Description of the task — For the entries below, the expected answer is the line with "Click the Farelo de Soja - CBOT header", the line with "Given: Click the OK button", and every line between them, exactly as written, and nothing more.

Data for review —
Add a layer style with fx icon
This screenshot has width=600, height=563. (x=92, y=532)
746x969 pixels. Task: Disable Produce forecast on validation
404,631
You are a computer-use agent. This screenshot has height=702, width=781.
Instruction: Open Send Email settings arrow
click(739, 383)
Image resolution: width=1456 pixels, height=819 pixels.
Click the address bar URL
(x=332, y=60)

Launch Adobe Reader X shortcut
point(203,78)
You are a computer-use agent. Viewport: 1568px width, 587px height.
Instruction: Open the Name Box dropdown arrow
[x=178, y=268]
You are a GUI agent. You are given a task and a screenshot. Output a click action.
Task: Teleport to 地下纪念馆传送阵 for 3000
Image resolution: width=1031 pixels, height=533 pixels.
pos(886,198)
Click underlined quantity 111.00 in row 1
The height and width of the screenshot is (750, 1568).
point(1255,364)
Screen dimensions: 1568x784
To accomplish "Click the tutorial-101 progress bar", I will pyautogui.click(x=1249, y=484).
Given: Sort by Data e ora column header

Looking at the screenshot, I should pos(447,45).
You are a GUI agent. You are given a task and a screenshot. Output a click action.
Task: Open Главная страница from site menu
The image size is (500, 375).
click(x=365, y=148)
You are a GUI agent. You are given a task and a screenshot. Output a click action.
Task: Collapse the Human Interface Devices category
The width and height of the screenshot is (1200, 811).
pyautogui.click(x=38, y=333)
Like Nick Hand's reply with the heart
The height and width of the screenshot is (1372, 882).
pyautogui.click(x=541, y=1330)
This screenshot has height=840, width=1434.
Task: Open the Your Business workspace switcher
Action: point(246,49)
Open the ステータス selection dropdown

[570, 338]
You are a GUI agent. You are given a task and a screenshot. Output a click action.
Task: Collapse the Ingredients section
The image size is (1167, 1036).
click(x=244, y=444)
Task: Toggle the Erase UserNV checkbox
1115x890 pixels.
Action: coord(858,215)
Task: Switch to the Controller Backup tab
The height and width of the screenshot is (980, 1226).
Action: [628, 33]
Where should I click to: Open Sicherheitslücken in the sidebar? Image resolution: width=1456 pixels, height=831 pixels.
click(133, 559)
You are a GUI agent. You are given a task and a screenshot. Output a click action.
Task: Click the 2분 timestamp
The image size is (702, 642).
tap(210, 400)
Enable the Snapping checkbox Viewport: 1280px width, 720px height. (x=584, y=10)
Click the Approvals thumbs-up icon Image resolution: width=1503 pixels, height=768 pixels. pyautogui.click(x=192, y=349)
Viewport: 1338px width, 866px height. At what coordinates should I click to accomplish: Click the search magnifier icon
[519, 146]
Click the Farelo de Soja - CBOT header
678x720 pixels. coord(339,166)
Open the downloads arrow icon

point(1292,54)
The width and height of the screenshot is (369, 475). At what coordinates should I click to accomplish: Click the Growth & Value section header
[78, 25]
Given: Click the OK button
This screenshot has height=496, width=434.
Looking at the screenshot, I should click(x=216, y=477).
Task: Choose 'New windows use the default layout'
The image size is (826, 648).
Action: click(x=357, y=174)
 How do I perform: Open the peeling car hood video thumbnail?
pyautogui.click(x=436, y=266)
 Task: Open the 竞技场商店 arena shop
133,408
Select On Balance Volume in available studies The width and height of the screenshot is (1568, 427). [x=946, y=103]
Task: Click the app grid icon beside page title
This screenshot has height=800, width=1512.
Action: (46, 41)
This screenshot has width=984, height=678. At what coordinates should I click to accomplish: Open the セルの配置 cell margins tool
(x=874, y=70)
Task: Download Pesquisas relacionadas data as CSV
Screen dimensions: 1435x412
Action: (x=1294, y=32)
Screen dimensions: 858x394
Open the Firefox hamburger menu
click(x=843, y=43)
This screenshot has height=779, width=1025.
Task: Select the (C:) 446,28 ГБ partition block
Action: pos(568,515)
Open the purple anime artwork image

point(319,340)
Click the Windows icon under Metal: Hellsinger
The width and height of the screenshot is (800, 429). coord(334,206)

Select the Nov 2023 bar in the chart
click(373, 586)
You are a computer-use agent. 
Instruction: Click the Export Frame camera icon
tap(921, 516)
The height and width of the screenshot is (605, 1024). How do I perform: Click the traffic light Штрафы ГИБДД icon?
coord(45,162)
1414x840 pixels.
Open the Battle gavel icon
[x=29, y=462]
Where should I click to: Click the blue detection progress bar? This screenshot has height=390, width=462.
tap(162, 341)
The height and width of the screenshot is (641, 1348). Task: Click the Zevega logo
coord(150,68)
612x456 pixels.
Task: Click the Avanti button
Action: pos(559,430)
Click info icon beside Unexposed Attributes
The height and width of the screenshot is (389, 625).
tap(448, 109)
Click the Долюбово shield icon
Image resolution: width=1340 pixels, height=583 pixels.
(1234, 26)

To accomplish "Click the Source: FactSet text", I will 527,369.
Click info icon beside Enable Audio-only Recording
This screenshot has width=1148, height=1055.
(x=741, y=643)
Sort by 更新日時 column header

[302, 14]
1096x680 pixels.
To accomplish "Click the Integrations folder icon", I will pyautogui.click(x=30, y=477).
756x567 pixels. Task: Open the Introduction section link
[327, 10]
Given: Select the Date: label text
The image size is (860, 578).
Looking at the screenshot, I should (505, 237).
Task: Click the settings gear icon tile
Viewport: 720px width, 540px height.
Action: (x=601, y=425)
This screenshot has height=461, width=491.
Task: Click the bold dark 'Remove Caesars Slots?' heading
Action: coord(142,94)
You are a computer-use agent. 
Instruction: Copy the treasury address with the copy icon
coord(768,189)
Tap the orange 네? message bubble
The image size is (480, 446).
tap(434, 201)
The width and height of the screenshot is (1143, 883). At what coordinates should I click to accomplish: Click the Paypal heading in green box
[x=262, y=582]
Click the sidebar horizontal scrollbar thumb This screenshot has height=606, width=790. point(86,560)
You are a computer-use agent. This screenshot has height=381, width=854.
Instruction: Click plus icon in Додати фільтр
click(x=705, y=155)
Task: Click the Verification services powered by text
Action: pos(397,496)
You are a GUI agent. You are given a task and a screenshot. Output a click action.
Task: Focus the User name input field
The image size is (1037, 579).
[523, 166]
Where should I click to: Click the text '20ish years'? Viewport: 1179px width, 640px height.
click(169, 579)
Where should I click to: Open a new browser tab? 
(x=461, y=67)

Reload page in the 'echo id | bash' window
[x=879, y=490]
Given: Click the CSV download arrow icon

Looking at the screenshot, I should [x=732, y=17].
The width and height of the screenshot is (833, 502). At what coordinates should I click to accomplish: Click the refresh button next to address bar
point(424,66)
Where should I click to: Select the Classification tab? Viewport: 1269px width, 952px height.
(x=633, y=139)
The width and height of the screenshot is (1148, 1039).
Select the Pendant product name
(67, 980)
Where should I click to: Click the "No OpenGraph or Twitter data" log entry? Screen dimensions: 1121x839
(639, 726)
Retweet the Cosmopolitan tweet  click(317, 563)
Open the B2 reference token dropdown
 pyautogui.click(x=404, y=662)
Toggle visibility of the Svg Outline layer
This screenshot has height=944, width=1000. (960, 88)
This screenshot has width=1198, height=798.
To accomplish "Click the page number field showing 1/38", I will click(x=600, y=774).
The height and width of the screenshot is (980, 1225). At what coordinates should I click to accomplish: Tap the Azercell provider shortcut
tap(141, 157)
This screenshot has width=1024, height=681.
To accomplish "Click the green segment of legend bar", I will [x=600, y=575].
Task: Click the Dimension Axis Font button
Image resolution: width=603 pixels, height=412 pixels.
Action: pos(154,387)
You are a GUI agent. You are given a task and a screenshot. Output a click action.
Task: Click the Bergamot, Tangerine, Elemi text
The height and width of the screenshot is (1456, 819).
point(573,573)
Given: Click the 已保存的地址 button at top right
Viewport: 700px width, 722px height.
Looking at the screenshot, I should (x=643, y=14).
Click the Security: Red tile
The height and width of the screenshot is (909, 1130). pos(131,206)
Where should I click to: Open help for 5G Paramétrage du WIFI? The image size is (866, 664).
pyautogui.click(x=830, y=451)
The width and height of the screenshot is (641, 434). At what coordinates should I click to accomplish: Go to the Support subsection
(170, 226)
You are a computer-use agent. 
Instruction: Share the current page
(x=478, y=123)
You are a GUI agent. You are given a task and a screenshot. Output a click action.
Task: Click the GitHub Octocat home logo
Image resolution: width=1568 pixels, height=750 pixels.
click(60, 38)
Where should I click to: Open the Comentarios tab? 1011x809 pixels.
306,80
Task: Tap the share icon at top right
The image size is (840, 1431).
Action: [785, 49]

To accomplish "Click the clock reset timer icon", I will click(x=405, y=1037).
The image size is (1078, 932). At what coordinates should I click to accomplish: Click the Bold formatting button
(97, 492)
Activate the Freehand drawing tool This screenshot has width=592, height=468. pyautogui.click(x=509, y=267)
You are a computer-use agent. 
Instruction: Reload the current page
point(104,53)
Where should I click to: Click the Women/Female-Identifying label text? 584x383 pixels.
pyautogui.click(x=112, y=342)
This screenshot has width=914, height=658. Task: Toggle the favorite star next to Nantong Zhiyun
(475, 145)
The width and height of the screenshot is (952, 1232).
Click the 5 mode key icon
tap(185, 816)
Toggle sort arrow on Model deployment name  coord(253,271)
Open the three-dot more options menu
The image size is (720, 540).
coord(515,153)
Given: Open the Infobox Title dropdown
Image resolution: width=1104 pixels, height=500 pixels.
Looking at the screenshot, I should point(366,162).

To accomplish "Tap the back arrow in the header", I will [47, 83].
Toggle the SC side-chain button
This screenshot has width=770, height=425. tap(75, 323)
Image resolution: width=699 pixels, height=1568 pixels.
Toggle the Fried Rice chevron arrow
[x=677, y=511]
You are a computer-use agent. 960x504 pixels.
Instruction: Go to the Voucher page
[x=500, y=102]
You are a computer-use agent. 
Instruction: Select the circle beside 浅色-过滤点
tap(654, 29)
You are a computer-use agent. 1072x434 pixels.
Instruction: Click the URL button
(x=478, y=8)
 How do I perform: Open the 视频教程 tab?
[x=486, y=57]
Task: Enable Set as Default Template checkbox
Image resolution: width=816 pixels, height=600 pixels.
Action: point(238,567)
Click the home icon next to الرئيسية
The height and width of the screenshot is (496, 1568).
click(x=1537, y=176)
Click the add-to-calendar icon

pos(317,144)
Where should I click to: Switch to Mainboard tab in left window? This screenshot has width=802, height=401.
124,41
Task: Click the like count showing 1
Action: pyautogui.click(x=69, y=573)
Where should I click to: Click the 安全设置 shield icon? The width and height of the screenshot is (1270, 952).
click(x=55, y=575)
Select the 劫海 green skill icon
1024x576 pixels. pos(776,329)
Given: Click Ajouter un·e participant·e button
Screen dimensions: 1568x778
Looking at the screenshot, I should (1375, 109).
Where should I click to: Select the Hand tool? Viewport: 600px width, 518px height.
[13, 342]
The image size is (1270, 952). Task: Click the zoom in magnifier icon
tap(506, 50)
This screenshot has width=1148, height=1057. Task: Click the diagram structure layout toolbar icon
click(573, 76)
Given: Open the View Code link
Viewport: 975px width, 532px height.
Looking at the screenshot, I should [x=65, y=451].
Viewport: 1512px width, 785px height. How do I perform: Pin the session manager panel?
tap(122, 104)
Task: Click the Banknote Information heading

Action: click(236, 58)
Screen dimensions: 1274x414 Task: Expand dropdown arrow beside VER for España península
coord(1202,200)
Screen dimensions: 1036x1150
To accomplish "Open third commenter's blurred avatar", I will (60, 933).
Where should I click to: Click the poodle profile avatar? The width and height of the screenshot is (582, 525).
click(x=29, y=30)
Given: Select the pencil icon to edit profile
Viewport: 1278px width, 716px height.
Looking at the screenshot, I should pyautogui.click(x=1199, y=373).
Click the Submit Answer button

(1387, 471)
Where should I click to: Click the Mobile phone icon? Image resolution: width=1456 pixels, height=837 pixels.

Task output —
Click the Farelo de Soja - CBOT header
678x720 pixels. coord(339,166)
Open the downloads arrow icon

point(1292,54)
The width and height of the screenshot is (369, 475). At what coordinates should I click to accomplish: Click the Growth & Value section header
[78, 25]
Given: Click the OK button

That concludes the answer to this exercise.